• The exercise: Locate every line of the material below that contains the word "orange", and copy each of those lines.

(Entries on locating words and elements)
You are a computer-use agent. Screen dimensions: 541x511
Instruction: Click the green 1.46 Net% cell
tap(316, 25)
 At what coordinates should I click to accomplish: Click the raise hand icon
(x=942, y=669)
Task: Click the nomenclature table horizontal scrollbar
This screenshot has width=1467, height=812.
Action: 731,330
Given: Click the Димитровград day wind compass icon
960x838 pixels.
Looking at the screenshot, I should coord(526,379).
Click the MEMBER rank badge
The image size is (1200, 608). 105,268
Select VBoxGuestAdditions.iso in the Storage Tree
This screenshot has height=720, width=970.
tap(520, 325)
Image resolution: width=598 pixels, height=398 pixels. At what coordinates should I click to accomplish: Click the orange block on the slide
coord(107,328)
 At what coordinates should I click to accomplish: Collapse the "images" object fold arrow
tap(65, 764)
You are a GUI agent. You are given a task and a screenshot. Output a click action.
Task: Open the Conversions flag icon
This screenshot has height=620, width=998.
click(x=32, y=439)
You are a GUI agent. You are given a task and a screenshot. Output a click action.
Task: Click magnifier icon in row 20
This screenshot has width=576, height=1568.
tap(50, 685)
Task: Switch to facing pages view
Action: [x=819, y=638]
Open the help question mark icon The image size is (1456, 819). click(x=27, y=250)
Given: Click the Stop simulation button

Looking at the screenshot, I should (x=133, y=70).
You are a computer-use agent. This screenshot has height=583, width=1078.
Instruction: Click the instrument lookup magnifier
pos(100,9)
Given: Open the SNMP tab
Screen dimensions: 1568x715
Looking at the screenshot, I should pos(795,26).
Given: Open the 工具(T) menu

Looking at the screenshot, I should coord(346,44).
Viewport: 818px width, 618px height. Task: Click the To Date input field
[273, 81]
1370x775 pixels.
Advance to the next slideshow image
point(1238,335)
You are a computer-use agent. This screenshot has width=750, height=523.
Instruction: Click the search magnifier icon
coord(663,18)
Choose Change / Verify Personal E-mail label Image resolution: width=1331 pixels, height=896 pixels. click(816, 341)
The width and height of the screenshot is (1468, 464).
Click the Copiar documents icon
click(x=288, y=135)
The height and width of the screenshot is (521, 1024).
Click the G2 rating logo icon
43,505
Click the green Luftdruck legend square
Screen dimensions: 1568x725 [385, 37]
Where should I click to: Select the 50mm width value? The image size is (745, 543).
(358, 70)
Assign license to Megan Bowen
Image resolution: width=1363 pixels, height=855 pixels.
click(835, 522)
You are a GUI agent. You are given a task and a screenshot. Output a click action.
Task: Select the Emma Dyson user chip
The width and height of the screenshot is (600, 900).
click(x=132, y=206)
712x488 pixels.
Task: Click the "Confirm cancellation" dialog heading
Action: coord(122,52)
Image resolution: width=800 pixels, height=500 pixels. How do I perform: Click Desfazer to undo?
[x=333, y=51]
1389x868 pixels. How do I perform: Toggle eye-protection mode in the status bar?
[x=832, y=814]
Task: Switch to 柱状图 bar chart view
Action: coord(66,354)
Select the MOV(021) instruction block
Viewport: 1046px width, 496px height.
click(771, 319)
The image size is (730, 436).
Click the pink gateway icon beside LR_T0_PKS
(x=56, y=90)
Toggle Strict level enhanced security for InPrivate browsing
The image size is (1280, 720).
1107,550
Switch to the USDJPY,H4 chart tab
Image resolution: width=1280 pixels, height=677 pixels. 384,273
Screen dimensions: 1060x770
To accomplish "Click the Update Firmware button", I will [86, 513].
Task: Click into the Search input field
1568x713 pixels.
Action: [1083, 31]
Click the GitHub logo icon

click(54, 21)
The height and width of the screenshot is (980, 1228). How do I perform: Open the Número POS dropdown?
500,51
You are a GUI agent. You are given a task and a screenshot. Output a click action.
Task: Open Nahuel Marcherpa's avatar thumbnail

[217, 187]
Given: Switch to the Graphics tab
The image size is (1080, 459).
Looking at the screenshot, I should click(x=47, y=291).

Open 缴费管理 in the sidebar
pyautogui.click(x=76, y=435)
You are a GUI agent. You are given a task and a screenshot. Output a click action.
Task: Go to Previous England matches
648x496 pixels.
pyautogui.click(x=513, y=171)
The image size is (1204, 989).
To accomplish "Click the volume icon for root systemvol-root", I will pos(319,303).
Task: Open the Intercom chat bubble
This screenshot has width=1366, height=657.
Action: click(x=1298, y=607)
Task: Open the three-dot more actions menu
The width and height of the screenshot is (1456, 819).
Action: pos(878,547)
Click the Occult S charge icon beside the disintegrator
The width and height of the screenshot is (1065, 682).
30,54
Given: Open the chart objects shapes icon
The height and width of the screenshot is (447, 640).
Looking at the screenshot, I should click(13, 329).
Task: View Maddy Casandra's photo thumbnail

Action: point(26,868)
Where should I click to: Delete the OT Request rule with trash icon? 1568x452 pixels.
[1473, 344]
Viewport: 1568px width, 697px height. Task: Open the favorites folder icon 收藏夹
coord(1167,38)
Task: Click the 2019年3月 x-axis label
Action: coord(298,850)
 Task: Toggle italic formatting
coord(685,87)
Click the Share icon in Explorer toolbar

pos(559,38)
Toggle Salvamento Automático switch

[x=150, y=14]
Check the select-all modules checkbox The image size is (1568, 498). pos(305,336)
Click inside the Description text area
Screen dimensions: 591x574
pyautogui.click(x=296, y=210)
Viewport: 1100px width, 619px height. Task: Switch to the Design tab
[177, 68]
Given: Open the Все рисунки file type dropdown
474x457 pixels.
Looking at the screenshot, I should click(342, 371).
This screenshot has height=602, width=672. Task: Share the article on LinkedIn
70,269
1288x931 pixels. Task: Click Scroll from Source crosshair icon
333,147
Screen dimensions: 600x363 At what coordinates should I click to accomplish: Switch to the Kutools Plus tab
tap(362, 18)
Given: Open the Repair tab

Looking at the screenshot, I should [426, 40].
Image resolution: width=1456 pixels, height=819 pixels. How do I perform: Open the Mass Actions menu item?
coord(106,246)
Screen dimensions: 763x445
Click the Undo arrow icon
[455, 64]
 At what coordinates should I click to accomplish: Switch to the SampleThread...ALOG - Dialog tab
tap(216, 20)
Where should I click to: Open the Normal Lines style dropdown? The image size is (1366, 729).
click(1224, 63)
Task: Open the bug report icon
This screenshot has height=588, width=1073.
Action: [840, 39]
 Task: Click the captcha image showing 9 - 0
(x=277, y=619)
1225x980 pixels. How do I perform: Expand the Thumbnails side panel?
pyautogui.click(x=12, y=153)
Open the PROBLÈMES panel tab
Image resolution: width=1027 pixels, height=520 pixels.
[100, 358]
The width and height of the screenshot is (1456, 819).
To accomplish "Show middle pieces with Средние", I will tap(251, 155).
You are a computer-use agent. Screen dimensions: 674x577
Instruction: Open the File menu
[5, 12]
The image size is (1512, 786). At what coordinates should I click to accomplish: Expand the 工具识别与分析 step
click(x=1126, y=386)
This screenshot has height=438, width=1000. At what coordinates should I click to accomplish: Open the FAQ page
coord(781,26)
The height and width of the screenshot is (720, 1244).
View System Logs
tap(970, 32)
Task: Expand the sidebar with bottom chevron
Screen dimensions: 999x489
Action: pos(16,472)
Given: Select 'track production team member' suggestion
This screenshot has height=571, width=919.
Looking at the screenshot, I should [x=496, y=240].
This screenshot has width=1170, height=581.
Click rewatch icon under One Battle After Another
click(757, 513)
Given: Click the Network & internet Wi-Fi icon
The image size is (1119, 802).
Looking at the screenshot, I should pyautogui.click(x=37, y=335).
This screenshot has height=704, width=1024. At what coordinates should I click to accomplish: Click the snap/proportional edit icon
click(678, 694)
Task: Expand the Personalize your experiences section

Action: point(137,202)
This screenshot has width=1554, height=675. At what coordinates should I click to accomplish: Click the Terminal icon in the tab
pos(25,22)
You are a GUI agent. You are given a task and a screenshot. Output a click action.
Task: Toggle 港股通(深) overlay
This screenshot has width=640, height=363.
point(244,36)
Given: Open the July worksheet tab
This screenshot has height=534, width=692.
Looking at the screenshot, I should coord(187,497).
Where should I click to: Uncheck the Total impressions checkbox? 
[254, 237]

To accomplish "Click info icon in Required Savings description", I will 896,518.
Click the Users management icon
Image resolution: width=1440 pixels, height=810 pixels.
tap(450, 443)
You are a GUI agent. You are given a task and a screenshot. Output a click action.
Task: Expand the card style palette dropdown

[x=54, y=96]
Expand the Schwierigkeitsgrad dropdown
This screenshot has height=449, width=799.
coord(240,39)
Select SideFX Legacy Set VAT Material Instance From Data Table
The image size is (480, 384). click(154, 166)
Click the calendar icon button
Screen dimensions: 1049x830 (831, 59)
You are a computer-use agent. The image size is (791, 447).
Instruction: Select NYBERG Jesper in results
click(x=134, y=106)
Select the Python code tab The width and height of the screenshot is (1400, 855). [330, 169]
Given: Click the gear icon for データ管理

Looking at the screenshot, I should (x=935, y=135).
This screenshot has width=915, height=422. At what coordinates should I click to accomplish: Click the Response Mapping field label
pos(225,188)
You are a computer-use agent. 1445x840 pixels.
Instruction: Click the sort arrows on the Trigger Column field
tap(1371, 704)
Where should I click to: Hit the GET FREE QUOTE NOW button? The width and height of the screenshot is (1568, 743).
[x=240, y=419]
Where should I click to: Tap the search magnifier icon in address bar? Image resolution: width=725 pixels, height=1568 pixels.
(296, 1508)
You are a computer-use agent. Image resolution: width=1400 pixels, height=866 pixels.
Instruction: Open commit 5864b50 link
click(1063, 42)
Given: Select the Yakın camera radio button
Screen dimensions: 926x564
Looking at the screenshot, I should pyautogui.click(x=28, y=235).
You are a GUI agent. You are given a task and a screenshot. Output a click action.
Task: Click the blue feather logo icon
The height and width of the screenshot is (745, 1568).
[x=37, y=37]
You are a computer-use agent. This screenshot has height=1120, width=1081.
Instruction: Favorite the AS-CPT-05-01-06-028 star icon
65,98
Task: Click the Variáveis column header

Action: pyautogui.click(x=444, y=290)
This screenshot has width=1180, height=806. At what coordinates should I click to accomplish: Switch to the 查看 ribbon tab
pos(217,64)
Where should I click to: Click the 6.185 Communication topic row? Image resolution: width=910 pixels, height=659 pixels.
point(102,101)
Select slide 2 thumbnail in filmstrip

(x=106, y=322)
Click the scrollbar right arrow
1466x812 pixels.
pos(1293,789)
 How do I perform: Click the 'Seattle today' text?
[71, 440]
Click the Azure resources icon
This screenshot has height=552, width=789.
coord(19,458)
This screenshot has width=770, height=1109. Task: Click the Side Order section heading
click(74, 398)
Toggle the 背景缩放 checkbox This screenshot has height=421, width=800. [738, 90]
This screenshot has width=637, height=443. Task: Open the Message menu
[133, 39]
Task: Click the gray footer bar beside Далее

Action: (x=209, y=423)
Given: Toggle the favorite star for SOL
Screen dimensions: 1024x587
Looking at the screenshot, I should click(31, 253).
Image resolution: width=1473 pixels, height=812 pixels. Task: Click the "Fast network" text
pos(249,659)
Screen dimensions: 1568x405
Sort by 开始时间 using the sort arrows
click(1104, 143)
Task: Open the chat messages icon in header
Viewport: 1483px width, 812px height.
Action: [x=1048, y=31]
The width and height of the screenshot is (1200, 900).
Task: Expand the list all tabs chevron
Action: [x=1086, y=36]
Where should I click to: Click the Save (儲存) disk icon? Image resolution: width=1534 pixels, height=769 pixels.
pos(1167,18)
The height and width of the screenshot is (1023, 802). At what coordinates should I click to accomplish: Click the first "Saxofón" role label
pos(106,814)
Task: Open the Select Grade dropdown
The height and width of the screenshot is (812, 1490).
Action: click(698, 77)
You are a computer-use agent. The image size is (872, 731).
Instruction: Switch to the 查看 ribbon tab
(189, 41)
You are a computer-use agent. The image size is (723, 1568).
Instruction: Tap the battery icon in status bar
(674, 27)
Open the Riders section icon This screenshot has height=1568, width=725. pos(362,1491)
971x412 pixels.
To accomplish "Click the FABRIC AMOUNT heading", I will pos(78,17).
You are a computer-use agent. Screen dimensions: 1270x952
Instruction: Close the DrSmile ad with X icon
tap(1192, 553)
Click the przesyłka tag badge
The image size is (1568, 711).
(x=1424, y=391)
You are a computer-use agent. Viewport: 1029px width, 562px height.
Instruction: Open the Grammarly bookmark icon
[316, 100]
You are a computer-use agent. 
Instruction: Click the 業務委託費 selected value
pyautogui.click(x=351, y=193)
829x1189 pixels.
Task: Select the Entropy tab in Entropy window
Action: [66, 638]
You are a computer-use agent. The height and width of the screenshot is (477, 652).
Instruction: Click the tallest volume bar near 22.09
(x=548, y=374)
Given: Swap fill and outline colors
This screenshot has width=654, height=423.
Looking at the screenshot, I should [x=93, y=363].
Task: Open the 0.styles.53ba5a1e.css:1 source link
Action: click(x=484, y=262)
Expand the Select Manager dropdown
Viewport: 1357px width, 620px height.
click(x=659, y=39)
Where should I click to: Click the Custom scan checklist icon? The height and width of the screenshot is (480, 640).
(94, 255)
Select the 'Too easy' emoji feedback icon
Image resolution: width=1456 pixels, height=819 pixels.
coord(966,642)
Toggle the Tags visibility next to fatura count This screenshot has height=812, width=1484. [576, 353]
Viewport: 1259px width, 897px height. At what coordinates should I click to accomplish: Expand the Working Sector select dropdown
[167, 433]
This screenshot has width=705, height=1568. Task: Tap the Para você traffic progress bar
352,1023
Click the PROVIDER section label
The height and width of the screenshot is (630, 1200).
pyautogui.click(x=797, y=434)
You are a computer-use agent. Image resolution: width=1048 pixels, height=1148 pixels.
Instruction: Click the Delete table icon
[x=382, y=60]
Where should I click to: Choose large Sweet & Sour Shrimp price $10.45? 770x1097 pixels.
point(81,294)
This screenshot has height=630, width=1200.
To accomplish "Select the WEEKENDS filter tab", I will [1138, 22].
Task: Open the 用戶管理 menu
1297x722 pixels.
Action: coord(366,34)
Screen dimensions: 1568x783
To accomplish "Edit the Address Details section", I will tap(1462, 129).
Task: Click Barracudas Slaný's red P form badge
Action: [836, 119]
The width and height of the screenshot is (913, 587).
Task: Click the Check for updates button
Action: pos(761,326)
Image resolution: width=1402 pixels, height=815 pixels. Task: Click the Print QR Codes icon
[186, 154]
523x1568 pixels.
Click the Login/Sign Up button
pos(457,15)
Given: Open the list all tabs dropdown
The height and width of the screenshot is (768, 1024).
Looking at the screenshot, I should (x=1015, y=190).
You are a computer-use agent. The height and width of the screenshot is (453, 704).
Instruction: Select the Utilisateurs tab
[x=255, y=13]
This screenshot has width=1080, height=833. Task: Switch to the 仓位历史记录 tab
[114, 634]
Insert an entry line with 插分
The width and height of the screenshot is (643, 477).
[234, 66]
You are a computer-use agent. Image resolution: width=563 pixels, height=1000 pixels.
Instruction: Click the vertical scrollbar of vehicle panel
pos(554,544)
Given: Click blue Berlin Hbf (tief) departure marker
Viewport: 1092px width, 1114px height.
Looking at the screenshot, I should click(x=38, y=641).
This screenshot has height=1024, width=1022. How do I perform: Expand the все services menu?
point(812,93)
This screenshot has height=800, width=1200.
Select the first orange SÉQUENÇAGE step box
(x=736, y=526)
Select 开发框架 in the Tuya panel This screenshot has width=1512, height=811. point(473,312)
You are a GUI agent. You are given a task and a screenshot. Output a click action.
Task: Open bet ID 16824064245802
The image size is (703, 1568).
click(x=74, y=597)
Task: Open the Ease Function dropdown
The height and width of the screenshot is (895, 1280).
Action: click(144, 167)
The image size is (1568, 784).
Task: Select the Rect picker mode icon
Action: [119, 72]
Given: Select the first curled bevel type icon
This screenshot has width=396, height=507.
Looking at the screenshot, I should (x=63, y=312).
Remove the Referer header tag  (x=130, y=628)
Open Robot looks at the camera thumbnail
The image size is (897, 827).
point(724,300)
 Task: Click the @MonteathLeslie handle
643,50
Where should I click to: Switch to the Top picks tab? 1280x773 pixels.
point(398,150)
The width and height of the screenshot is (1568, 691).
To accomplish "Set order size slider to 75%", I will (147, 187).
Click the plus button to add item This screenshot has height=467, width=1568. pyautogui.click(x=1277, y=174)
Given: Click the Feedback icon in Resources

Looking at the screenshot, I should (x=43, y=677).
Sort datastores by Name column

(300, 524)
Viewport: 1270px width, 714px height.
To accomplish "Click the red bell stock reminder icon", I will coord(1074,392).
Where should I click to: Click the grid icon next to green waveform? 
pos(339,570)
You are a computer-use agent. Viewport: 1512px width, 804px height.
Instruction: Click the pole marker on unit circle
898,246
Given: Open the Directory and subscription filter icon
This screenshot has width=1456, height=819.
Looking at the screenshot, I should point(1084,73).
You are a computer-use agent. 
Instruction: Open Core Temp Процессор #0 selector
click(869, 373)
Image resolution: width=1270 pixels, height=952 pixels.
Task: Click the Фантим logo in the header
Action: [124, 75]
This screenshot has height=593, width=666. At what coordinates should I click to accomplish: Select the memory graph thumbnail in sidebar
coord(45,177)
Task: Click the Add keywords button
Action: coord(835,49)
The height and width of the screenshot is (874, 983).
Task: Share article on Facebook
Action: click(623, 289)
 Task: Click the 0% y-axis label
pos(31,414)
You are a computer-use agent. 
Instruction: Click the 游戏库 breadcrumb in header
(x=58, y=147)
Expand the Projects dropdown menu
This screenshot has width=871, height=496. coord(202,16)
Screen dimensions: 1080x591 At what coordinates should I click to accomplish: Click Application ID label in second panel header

• Answer to this exercise:
Image resolution: width=598 pixels, height=398 pixels. At what coordinates should I click to accomplish: Click the orange block on the slide
Select the first orange SÉQUENÇAGE step box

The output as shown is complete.